_Dataset excerpt_.
· · · · · · ·
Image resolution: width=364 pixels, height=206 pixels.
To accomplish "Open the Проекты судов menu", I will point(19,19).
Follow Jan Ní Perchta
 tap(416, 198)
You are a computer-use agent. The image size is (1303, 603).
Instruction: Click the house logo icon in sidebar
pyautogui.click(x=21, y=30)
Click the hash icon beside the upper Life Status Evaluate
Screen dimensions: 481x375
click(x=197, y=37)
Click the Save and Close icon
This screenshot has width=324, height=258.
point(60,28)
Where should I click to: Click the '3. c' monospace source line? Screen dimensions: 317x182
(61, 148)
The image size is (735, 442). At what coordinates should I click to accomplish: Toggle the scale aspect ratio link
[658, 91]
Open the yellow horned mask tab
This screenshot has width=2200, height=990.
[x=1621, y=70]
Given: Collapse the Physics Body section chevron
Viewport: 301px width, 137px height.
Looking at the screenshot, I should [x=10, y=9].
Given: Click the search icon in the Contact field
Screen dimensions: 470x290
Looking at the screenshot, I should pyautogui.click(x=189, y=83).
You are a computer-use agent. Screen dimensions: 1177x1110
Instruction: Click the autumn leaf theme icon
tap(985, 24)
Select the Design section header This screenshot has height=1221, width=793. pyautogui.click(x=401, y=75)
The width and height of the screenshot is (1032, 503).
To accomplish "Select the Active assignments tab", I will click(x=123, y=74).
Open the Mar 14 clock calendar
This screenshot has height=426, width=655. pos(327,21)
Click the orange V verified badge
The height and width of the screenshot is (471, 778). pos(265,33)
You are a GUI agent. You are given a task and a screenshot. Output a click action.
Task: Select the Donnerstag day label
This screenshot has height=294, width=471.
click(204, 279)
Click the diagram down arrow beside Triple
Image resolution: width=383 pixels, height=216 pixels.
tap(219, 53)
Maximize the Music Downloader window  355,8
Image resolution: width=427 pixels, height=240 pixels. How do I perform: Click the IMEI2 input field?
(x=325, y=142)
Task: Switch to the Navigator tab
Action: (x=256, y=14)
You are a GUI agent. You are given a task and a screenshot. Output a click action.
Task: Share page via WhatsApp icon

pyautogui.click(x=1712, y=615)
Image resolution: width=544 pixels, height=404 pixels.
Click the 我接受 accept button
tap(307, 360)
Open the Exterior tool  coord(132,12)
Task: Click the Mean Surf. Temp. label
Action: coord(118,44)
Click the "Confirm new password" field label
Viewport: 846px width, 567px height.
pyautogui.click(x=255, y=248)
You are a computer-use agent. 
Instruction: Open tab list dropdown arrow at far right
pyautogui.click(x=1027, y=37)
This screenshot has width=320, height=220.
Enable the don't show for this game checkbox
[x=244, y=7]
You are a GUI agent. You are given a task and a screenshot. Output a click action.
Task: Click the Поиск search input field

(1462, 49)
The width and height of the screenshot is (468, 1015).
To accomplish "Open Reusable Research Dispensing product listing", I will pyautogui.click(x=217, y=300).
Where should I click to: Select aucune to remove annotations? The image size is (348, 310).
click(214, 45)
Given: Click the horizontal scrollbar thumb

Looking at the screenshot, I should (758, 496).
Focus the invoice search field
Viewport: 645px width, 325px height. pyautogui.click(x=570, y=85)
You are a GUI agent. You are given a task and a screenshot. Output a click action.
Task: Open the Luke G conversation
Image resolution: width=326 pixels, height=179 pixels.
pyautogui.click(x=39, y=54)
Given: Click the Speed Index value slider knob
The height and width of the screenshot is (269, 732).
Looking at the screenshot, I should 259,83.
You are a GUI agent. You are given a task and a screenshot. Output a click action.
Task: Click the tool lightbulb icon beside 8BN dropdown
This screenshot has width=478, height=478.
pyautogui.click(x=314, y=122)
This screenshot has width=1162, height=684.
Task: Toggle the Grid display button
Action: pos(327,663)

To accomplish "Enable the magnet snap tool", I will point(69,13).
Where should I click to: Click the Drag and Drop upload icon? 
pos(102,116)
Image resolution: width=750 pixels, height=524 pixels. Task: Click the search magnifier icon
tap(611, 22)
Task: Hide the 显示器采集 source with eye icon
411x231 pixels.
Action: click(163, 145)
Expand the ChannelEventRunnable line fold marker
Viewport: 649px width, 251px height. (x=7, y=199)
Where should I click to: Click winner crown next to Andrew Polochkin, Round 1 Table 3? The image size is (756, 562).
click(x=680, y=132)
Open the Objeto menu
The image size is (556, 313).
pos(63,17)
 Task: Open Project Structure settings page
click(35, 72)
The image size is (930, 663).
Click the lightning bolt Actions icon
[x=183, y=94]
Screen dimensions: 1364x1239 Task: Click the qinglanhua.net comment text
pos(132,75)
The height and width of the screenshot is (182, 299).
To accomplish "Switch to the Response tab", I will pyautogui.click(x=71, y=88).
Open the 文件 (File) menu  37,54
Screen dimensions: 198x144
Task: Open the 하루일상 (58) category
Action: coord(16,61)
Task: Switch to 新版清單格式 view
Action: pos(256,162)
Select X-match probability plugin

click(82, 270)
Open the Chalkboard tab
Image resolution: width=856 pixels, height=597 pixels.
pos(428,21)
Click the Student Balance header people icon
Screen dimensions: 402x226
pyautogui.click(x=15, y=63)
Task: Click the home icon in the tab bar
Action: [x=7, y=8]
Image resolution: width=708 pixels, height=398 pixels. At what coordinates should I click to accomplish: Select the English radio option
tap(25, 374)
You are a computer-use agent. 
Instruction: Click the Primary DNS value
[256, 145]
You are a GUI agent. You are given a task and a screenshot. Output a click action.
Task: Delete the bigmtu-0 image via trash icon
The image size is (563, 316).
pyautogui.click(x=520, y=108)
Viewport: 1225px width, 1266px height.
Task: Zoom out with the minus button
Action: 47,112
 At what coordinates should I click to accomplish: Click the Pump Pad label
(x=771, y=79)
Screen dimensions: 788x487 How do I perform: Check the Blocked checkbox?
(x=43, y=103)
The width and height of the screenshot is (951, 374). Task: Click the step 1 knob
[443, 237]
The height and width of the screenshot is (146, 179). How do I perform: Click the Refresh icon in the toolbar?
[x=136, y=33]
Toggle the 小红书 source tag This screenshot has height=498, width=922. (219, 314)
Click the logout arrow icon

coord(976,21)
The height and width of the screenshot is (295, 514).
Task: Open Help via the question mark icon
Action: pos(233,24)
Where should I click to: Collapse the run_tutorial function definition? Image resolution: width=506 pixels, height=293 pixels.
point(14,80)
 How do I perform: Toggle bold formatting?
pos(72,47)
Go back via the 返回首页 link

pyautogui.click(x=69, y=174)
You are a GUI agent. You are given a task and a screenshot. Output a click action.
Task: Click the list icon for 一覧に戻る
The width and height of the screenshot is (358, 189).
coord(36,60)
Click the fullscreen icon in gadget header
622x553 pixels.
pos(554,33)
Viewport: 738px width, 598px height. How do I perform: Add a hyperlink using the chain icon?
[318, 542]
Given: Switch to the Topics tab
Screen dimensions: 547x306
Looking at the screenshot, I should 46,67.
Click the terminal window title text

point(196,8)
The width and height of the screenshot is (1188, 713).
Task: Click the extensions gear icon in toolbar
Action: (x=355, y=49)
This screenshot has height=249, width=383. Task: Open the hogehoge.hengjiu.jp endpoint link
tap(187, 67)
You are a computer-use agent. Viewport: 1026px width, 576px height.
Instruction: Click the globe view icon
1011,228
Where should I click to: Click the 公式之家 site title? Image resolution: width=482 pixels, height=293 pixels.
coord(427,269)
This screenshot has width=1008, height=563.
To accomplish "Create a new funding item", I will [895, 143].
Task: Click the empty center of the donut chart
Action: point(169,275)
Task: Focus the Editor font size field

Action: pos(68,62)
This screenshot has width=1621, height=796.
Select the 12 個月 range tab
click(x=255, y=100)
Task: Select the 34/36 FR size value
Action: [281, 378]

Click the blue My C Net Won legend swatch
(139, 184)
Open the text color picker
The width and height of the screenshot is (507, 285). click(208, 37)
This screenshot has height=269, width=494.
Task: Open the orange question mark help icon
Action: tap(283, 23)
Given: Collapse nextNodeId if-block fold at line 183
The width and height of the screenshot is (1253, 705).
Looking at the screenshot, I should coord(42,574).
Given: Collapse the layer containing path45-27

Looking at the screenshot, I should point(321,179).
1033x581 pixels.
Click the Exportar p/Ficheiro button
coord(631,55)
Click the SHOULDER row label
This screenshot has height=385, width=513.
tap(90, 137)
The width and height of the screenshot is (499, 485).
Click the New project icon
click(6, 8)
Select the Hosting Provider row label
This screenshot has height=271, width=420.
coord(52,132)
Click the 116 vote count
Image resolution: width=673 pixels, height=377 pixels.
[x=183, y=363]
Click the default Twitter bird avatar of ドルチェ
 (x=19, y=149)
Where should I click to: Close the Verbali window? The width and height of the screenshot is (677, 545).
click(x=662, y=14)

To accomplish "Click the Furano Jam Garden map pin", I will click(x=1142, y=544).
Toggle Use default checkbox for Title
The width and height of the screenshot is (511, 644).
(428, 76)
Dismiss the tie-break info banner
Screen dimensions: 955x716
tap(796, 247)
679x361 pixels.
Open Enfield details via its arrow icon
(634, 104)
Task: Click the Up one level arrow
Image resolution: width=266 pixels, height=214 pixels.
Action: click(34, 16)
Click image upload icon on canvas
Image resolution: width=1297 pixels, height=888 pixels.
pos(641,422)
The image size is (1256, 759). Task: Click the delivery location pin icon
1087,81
· · · · · · ·
_Required work_. Write out the records verbatim, from the line that contains "1033x581 pixels." through the line that contains "pos(641,422)", with both of those lines included.

_Full solution_.
1033x581 pixels.
Click the Exportar p/Ficheiro button
coord(631,55)
Click the SHOULDER row label
This screenshot has height=385, width=513.
tap(90, 137)
The width and height of the screenshot is (499, 485).
Click the New project icon
click(6, 8)
Select the Hosting Provider row label
This screenshot has height=271, width=420.
coord(52,132)
Click the 116 vote count
Image resolution: width=673 pixels, height=377 pixels.
[x=183, y=363]
Click the default Twitter bird avatar of ドルチェ
 (x=19, y=149)
Where should I click to: Close the Verbali window? The width and height of the screenshot is (677, 545).
click(x=662, y=14)

To accomplish "Click the Furano Jam Garden map pin", I will click(x=1142, y=544).
Toggle Use default checkbox for Title
The width and height of the screenshot is (511, 644).
(428, 76)
Dismiss the tie-break info banner
Screen dimensions: 955x716
tap(796, 247)
679x361 pixels.
Open Enfield details via its arrow icon
(634, 104)
Task: Click the Up one level arrow
Image resolution: width=266 pixels, height=214 pixels.
Action: click(34, 16)
Click image upload icon on canvas
Image resolution: width=1297 pixels, height=888 pixels.
pos(641,422)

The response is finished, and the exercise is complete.